For the last several decades the Funil Reservoir has experienced cyanobacterial blooms, mainly during the summer, dominated by Microcystis, Dolichospermum, and Cylindrospermopsis (Soares et al., 2013; Guedes et al., 2014; Rangel et al., 2016), which are also the major bloom-forming genera globally (O'Neil et al., 2012; Antunes et al., 2015; Harke et al., 2016). The succession of a bloom dominated by Microcystis and Dolichospermum by the dominance of C. raciborskii during the summer has been reported for several years in this system, and it has been more tightly associated with temperature and physical variables than with nutrient availability (Soares et al., 2012). Thus, the stratification of the water column and the reservoir residence time are important abiotic factors associated with the bloom dynamics (Soares et al., 2009; Rangel et al., 2016). In the present study, the Microcystis bloom was associated with high retention time and low water transparency. Similarly, previous studies in this reservoir have associated the dominance of Microcystis with a more stable and prolonged period of thermal stratification (Soares et al., 2009, 2012; Rangel et al., 2016). M. aeruginosa is considered a species adapted to high light intensities (Robarts and Zohary, 1987); it can thus form blooms on the surface. As a consequence, Microcystis can outcompete other species by reducing available light for nonbuoyant phytoplankton competitors (Harke et al., 2016). Indeed, in the initial period of the bloom, Microcystis accounted for 89% of the total cyanobacterial density. In addition, this species is sensitive to mixing and turbulence (Reynolds, 2006), which can explain the decline of its abundance in the middle of January (Period 1), when precipitation increased and retention time decreased.
After the decay of the Microcystis bloom, C. raciborskii and Synechococcus were the dominant cyanobacteria.

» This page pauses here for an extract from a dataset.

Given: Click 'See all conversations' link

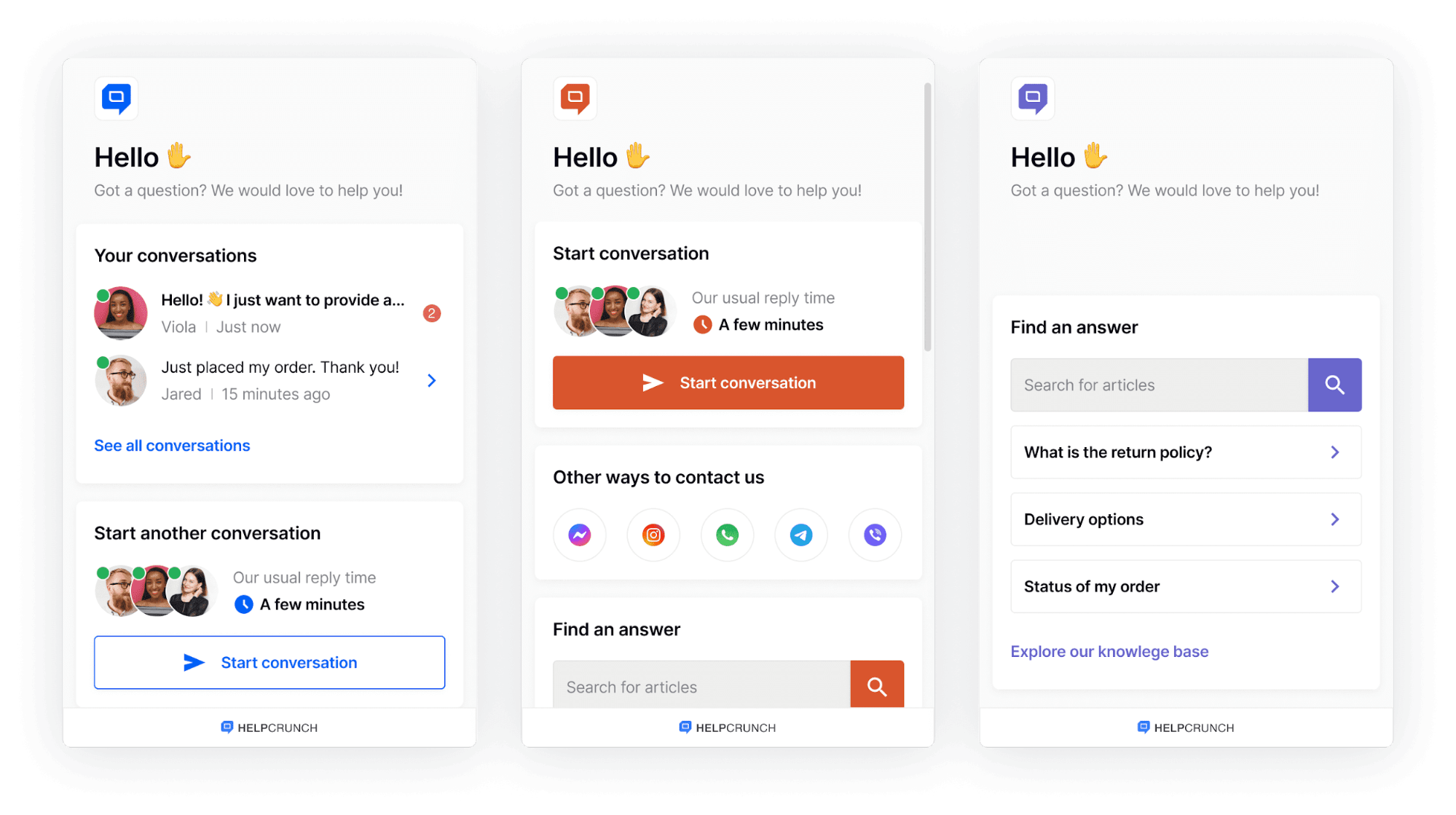Looking at the screenshot, I should click(172, 445).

Opposite to the former species, the latter two species were positively correlated with lower retention time and higher water transparency. Previous investigations in this reservoir have associated C. raciborskii blooms with periods of water column mixing (Soares et al., 2009, 2012). This species is considered to tolerate both stratified and mixed conditions and can dominate in mixed periods (Berger et al., 2006; Bonilla et al., 2012; Soares et al., 2013). This is likely due to the ability of cells to photoadapt to dark and fluctuating light conditions (O'Brien et al., 2009).

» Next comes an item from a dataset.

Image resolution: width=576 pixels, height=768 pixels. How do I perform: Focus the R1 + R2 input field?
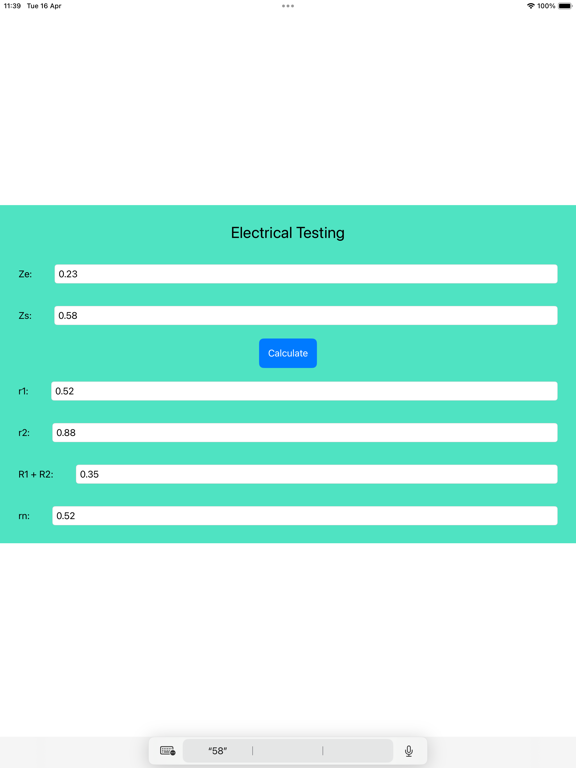point(316,474)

The period of C. raciborskii dominance was coupled with the high relative abundance of Synechococcus (shown by 16S rDNA sequences). This has never been reported for this reservoir, since previous studies characterized the phytoplankton community by microscopy only. Picoplanktonic cells (size 0.2–2 μm) seem to be generally subquantified by the Utermöhl method, while other techniques such as fluorescence microcopy and flow cell cytometry are more efficient for their quantification (Callieri, 2007). The high relative abundance of Synechococcus in conditions of higher water transparency and low retention time is in accordance with the high light requirement reported for this genus (Reynolds et al., 2002), which together with its high growth rate can explain its rise just after the senescence of the Microcystis bloom.

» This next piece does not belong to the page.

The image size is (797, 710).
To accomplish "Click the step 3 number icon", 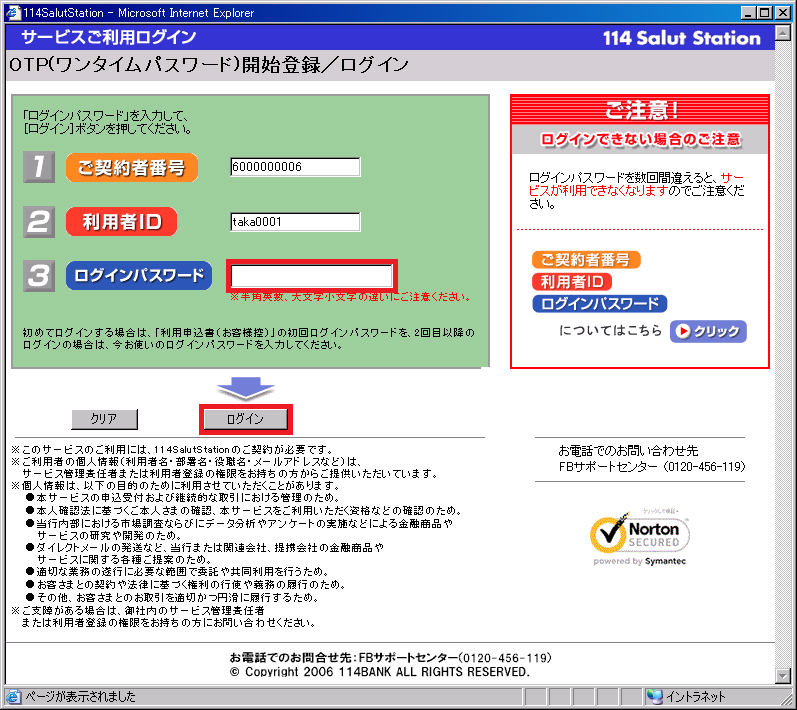I will 38,277.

Microbial Community Dynamics
In the present study, we found a clear distinction between the heterotrophic bacteria associated with the two periods of the cyanobacterial bloom. The distinction of these periods was based on limnological parameters (water retention time and transparency) and cyanobacterial community composition (Microcystis spp. and C. raciborskii/Synechococcus dominance). While the influence of the changes in abiotic environmental parameters on the composition of the bacterioplankton community cannot be disregarded, we discuss the overall community composition shifts emphasizing the links between the dominant cyanobacterial genera and the associated bacterioplankton in this reservoir.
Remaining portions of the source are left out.